4 is a block diagram of a gateway according to an embodiment of the present invention, in which traffic situation information is generated. 4, the gateway 200 includes a sensor communication interface unit 210, a signal conversion unit 220, a time information matching unit 230, a storage unit 240, a traffic information generation unit 250, And a wide area communication interface unit 260.

The sensor communication interface unit 210 provides a communication interface between the geomagnetism sensor 103 and the first and second piezo sensors 101 and 102 so that the geomagnetism detector 103 and the first and second piezo sensors 101 and 102 As shown in Fig.

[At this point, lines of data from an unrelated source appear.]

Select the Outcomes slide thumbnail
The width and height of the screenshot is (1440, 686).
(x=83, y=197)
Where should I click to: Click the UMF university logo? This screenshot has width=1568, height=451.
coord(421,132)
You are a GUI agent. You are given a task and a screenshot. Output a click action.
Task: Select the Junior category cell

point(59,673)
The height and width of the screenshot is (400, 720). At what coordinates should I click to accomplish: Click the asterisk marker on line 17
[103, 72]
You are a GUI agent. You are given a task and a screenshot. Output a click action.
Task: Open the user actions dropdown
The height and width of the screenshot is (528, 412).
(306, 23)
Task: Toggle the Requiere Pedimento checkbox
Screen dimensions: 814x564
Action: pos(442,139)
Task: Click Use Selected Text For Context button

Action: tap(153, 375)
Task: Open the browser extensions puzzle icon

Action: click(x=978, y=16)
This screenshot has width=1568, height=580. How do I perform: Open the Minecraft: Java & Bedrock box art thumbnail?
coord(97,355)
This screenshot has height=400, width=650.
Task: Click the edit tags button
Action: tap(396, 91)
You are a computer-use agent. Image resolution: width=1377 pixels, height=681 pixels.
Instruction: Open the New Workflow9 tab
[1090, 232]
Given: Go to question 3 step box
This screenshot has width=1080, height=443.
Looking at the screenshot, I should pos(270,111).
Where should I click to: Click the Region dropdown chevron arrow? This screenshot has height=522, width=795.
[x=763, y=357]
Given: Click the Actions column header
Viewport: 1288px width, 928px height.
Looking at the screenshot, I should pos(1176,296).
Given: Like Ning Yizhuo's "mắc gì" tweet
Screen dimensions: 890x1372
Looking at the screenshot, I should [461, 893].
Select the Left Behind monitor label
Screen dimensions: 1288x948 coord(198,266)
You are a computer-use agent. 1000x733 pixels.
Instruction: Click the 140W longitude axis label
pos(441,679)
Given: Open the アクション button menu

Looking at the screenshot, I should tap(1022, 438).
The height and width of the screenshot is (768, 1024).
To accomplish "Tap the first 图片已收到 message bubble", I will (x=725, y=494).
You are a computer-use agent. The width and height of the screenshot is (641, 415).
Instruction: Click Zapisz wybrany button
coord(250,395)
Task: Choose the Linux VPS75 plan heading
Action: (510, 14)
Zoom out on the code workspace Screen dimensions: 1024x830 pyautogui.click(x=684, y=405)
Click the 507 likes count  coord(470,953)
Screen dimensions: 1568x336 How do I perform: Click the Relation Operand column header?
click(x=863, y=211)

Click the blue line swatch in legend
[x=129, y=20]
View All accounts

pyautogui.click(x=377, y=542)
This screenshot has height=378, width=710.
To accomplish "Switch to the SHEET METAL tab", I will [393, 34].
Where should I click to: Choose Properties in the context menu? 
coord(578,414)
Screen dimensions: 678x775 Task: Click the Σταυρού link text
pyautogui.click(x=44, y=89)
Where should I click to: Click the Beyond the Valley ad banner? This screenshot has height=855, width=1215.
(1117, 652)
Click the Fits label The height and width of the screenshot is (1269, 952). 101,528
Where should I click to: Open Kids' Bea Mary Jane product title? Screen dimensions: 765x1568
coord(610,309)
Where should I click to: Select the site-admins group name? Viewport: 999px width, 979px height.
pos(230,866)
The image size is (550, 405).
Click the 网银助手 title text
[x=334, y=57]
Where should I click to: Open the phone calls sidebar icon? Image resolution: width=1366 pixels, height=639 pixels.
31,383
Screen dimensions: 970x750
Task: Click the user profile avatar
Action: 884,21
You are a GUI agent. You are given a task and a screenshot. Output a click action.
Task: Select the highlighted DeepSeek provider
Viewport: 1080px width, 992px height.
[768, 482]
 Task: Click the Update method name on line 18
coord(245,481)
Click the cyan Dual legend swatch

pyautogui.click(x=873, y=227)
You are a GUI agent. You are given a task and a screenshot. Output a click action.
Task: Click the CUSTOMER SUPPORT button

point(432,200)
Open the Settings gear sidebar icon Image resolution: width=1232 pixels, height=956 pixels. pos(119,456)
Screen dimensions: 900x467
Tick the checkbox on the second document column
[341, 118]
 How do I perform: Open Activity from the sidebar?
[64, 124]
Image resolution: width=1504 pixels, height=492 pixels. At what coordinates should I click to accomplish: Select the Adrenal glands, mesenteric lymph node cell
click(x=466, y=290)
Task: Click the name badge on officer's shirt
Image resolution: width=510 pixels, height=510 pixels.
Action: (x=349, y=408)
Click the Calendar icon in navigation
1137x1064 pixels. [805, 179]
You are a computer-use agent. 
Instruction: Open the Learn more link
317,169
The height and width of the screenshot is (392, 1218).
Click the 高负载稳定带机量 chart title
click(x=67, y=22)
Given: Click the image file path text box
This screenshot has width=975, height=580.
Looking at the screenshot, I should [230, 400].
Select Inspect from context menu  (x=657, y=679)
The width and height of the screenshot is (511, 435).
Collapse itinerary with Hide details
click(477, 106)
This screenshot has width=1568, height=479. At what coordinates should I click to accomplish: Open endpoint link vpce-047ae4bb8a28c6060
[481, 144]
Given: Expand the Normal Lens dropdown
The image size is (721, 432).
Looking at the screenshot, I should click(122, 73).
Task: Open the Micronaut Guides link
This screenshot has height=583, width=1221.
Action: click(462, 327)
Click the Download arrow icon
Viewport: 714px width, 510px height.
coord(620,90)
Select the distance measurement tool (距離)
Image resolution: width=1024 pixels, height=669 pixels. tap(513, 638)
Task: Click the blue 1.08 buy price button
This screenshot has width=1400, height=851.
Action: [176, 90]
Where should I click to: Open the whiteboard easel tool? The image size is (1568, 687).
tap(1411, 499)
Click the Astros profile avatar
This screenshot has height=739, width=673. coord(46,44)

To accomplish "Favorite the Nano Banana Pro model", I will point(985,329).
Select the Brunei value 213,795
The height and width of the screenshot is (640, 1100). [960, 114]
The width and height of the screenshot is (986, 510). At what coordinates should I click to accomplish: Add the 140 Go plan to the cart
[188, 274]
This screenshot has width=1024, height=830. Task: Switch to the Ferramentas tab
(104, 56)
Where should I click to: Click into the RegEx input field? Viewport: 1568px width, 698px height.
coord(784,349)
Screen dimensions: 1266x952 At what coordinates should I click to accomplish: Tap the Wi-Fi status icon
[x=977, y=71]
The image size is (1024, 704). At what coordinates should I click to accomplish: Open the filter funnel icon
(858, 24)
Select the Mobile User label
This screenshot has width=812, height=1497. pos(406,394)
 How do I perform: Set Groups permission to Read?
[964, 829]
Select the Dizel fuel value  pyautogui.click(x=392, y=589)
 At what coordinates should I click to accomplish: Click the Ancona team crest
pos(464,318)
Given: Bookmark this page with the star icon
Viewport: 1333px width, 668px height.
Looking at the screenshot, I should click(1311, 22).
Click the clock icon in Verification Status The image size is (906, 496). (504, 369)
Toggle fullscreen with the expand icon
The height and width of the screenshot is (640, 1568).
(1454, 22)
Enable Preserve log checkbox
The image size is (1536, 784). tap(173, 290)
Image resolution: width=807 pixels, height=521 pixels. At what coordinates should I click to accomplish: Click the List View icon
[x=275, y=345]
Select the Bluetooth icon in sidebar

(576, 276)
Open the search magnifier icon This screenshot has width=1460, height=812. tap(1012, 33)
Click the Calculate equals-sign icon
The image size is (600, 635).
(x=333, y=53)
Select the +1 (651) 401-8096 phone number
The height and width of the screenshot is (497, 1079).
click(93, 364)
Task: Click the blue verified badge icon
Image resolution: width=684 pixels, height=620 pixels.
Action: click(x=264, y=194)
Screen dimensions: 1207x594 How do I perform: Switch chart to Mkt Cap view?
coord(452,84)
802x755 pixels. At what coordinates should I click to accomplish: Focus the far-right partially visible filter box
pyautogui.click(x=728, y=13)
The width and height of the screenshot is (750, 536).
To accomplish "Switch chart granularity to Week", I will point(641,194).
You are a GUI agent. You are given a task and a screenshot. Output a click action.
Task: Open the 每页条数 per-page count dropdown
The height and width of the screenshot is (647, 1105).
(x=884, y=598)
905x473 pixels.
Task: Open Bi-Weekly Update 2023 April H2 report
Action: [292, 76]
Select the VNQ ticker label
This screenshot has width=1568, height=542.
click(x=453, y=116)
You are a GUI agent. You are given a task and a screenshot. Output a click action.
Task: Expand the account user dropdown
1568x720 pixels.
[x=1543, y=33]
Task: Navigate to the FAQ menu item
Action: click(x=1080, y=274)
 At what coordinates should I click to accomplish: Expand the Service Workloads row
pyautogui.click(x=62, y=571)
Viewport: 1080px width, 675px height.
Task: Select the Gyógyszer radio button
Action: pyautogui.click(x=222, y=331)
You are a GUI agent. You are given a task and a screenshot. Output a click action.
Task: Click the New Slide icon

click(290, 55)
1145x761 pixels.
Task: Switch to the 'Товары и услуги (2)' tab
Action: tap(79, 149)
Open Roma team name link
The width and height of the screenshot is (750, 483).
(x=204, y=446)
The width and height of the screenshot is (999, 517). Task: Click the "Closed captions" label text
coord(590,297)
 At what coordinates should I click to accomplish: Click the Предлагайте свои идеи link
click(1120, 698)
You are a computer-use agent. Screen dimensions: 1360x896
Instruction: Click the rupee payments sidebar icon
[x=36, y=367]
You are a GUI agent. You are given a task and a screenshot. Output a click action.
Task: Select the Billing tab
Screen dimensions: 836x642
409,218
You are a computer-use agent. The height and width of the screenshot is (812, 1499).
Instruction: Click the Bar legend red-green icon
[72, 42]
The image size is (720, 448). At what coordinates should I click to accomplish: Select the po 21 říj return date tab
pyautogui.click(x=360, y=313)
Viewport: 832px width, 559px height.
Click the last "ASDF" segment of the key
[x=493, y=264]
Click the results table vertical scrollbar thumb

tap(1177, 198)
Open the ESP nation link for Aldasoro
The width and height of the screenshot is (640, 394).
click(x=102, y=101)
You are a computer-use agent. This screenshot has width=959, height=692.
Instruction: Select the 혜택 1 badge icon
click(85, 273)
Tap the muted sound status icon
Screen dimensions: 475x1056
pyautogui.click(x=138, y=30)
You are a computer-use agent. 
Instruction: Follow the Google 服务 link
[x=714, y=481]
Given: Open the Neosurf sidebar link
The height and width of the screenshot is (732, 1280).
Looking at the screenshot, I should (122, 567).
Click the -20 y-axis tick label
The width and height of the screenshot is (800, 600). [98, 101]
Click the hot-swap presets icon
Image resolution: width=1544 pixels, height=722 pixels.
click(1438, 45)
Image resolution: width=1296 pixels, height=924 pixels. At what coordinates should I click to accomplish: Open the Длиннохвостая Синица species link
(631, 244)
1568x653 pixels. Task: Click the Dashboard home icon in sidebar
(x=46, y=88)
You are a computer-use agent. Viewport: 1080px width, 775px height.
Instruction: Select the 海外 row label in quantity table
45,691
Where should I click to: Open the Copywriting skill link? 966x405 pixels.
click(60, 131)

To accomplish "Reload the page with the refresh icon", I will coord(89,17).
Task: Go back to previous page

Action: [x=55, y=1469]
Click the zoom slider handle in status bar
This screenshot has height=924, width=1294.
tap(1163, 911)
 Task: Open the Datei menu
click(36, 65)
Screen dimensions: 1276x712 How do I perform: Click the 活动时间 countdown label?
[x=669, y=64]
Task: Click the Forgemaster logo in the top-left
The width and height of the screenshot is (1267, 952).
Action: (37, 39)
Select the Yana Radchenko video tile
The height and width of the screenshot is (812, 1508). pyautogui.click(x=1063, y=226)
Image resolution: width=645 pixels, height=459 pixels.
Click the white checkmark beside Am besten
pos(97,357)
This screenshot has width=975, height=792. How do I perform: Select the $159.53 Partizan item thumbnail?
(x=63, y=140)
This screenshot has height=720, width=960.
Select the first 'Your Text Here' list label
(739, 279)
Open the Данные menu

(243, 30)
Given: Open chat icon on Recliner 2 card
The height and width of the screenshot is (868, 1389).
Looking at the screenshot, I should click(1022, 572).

The sensor communication interface unit 210 provides a wired communication interface with the first and second piezo sensors 101 and 102 and provides a near field wireless communication or a wired communication interface with the geomagnetism detector 103. At this time, the interface with the geomagnetism detector 103 is designed to provide a wired communication interface when the geomagnetism sensor 103 transmits data to the wired communication, and to provide a wireless local communication interface when transmitting data to the wireless local area communication.

The signal converting unit 220 converts the output of the geomagnetism detector 103 and the outputs of the first and second piezo sensors 101 and 102 received from the sensor communication interface unit 210 into digital signals.

The time information matching unit 230 matches the time value (i.e., the reception time value) of the sensing signal to the digital signal of each sensing signal converted by the signal converting unit 220 and stores it in the storing unit 240 And stores the traffic information generated by the traffic information generating unit 250 in the storage unit 240 by matching the reception time value with the traffic information generated by the traffic information generating unit 250.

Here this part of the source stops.